For you there’s a story as well. What do you want to create? What is an idea that has swum around in your mind for a while? Maybe it’s more than an idea? Maybe it needs a life of its own? What small thing can you do this week that would say to yourself and the people around you that your creative self matters?
Camping with small kids is doable and a lot of fun. I like a bed under my back, and I like not sleeping in the same room as my kids, so the idea of a tent, squished next to my (cuddlesome) two-and-a-half-year-old who likes to wake up at 5:15am, was less than attractive to me. But we live in Australia now, my parents are here, my sisters and their hubbies, and it was determined that we should go on a holiday all together. The truth is that it was amazing. We camped for two nights, and not once did I hear a little person whine about when they get to watch Jake and the Neverland Pirates. The boys played with dirt, sand and water, we ate two-minute noodles and drank hot chocolate. My back still feels out of whack, but write it down in the books: Camping may be the easiest family holiday we’ve ever had.
Bite-sized goals are changing my life. I didn’t make resolutions this year, but I had two goals for January: No eating at McDonalds for the boys and I, and I will wake up before the boys. We had zero fast food until last weekend, and I’ve woken up before the boys more than I used to. It was a boost, a good one. So I made a list for February. It was a bit longer and required more of me; I would have to organise my kitchen drawers, and figure out how we are storing our books. But it got done. Midway through the month, when I didn’t want to do anymore (the bookshelves, our bedroom), I saw the things I had done, and thought, keep going. You can do it. I’ve made a list for March, and hopefully this new trend of goals for each month will continue bringing small changes throughout the year.
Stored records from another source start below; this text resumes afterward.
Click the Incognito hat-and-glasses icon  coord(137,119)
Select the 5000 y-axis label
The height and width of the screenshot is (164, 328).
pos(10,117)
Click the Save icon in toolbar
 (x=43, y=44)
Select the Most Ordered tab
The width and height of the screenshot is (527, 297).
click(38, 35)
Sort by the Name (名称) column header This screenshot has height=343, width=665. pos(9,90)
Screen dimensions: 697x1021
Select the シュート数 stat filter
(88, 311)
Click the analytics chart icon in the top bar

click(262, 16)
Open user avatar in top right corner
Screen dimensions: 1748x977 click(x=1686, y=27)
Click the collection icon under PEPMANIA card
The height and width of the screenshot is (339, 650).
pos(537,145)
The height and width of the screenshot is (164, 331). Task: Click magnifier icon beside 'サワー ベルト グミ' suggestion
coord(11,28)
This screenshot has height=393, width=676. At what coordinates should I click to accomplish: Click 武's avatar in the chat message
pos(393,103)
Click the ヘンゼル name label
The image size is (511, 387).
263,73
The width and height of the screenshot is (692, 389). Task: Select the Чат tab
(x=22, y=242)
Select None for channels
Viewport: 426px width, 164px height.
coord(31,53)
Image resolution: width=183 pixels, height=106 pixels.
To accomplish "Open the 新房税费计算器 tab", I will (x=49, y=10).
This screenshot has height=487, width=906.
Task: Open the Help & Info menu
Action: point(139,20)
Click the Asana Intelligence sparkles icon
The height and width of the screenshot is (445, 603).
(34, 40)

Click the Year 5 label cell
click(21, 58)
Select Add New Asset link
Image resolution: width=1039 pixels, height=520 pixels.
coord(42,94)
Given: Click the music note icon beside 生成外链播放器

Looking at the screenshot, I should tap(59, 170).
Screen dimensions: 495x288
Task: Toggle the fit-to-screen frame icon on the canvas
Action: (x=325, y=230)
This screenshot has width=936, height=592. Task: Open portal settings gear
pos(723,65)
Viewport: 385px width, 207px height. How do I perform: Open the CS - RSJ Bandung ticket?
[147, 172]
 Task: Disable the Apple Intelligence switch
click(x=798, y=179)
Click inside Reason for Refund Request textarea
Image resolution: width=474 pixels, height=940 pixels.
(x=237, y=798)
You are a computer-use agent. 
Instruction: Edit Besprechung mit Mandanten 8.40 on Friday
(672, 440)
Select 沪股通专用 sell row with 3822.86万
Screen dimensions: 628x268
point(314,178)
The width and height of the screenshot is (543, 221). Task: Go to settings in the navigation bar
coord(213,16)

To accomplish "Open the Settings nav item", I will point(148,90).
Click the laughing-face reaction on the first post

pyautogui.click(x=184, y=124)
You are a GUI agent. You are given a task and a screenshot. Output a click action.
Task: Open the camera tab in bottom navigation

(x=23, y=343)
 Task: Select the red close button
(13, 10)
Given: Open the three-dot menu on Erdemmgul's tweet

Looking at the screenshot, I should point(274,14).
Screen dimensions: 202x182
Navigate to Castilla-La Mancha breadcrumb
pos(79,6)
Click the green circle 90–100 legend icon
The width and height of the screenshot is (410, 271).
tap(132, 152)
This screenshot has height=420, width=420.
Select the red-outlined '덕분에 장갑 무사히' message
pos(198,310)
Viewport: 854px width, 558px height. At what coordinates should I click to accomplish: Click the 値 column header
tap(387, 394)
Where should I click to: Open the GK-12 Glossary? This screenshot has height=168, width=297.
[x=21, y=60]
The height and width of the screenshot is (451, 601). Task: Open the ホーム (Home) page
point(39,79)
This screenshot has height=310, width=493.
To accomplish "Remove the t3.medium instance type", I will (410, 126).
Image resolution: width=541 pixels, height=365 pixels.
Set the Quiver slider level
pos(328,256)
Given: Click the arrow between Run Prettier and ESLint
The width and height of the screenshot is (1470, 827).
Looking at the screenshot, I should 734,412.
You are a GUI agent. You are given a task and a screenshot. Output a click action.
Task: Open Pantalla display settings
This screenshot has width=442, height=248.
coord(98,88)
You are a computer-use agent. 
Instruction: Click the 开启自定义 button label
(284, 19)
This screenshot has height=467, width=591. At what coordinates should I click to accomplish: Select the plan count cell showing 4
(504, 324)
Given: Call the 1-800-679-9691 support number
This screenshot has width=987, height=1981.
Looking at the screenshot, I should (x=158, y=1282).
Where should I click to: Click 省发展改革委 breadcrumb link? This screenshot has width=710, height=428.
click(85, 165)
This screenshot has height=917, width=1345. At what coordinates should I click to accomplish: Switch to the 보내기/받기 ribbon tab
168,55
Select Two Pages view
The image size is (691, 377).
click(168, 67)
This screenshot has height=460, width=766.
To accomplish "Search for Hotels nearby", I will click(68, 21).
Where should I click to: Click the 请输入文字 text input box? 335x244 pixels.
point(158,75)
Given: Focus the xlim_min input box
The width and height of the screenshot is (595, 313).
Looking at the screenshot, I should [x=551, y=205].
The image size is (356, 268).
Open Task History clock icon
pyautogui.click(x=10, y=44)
I love taking and sharing photos. It had been months since I picked the “big” camera up, but I had been watching golden hour for days with longing. I paid attention, picked up the camera and snapped a few photos of the boys and our yard. It felt clunky at first, I had forgotten how to use the settings, but it still felt good to come back to the camera. I’ve been posting again on Instagram, too, and you can follow me over there. It’s met my need to share what I’ve been learning when I don’t have time to blog and also to capture moments of beauty.
I don’t like choices, but I pretend like I do and this stresses me out. Here’s what I mean. For the past few years, I’ve felt an unspoken pressure to find new cute (and cheap!) places where I can grab a cup of coffee or catch up with a friend. Moving to Melbourne made it worse, there are great cafes around every corner, and I never wanted to be at a place that had (gasp) less than inspiring ambience or (shudder) bad food. (Hashtag firstworldproblems.) But what this meant is that the slivers of time I had to myself were full of internal pressure: Should do this, should be there, should see so and so, and instead of being able to unwind my mind and my soul, I was getting more and more wound up. So I’ve eliminated some choices. There are several cafes in our neighbourhood, I chose one, and every chance I get for 30 minutes or more to myself, I go there. I order the same thing – a small mocha – and I journal, read, make lists, or read the newspaper. It has made the time I have to rest that much more restful.